I’ve seen a number of people and blogs address the recent breaches at some large ESPs make recommendations on how to fix things. Most of them are so far from right they’re not even wrong.
One group is pointing at consumers and insisting consumers be taught to secure their machines. But consumers weren’t compromised here.
Another group is pointing to senders and insisting senders start authenticating all their email. But the failure wasn’t in authentication and some of the mail is coming through the ESP systems and is authenticated.
Still others are claiming that ISPs need to step up their filtering. But the problem wasn’t with the ISPs letting too much email through.

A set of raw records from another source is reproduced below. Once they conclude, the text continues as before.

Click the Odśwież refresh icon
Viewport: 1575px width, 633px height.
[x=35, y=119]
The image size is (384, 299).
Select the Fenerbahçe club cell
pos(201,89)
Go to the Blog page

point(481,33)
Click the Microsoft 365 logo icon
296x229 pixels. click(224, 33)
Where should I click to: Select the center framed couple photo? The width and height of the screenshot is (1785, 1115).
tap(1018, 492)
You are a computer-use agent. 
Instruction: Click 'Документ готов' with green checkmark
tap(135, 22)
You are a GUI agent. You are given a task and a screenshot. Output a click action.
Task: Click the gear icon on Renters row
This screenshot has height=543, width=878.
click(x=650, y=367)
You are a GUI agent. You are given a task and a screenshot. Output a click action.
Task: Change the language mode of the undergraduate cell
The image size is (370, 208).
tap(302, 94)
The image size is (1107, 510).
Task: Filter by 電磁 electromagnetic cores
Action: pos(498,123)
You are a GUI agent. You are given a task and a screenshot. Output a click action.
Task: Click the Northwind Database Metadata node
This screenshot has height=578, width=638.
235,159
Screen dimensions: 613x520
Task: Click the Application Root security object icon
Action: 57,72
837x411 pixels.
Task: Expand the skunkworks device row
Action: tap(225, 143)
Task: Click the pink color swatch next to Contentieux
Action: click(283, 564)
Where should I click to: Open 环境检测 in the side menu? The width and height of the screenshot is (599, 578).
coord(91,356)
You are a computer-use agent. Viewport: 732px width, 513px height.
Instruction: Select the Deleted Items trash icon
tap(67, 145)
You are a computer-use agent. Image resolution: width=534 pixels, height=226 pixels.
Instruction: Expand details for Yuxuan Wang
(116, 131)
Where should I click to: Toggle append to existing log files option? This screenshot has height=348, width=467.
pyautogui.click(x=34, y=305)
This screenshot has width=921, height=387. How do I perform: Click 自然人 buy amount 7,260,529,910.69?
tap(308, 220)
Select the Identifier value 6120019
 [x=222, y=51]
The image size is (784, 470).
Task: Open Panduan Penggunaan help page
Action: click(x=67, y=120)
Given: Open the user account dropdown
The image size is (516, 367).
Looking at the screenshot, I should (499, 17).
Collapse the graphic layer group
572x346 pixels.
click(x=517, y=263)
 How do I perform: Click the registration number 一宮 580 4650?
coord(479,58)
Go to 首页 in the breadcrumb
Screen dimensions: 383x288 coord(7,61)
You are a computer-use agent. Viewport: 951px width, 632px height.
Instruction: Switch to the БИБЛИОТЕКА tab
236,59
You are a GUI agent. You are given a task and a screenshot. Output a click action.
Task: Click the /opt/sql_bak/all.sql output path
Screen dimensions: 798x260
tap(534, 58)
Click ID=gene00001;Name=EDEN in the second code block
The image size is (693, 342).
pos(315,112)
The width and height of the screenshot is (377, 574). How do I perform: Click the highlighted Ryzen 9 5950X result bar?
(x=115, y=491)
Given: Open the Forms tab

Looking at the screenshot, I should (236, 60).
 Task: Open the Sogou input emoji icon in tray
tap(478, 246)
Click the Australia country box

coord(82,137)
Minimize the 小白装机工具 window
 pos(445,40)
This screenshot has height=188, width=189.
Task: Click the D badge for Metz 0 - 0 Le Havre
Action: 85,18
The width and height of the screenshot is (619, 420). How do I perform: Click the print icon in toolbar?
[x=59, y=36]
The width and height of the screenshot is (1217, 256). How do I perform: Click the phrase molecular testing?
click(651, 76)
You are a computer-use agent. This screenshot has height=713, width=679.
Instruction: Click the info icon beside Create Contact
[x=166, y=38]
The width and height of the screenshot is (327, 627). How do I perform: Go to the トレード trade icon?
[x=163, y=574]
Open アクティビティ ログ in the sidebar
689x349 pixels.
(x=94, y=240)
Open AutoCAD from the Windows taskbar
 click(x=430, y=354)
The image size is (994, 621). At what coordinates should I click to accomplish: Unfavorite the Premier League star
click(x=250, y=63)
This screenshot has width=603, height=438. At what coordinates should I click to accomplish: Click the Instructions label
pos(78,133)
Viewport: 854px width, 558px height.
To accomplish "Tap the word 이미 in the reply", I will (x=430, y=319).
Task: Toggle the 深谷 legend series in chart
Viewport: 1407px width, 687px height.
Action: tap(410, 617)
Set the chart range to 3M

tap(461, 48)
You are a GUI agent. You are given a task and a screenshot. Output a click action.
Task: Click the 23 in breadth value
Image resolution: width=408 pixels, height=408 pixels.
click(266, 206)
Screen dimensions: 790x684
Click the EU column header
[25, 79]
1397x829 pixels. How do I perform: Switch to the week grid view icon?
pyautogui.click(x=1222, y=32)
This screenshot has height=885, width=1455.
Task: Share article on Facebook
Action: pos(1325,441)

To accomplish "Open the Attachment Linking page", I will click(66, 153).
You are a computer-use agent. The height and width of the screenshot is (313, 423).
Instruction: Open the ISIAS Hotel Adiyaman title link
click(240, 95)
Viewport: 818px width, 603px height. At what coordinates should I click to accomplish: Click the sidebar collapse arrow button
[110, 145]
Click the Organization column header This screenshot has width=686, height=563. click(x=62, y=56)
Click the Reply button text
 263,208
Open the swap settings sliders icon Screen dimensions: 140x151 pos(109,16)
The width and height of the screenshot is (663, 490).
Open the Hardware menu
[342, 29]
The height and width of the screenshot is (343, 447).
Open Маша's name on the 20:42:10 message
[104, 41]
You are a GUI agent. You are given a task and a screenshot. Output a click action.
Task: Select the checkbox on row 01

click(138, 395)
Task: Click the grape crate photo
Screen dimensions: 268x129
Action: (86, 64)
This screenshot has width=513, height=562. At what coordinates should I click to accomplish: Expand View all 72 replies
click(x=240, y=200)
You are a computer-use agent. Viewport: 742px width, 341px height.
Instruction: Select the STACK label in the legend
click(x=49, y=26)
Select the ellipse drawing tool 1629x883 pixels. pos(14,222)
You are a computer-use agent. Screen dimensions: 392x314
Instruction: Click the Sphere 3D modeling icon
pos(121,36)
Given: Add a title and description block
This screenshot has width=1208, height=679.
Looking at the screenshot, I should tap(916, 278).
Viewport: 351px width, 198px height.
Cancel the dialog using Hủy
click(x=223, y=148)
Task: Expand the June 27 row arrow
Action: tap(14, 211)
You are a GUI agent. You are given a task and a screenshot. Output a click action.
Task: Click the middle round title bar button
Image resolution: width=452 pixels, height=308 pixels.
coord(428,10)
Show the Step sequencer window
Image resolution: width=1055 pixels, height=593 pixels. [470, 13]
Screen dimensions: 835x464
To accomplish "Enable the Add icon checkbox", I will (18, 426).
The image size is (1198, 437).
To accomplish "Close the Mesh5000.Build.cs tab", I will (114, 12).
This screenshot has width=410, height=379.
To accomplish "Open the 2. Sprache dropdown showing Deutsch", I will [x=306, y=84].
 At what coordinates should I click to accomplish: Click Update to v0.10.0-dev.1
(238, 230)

The other thing that’s been interesting is to watch groups jump on this issue to promote their pet best practices. DKIM proponents are insisting everyone sign email with DKIM. Extended SSL proponents are insisting everyone use extended SSL. But the problem wasn’t with unsigned email or website trust.
All of these solutions fail to address the underlying issue:
ESPs do not have sufficient security in place to prevent hackers from getting into their systems and stealing their customers’ data.
ESPs must address real security issues. Not security issues with sending mail, but restricting the ability of hackers to get into their systems. This includes employee training as well as hardening of systems. These are valuable databases that can be compromised by getting someone inside support to click on a phish link.
Not everyone inside an ESP needs access to address lists. Not everyone inside an ESP customer needs full access to address lists. ESPs must implement controls on who can touch, modify, or download address lists.  These controls must address technical attacks, spear phishing attacks and social engineering attacks.
What’s happening here actually looks a lot like the Comodo certificate attack or the RSA compromise.
It’s time for the ESP industry to step up and start taking system security seriously.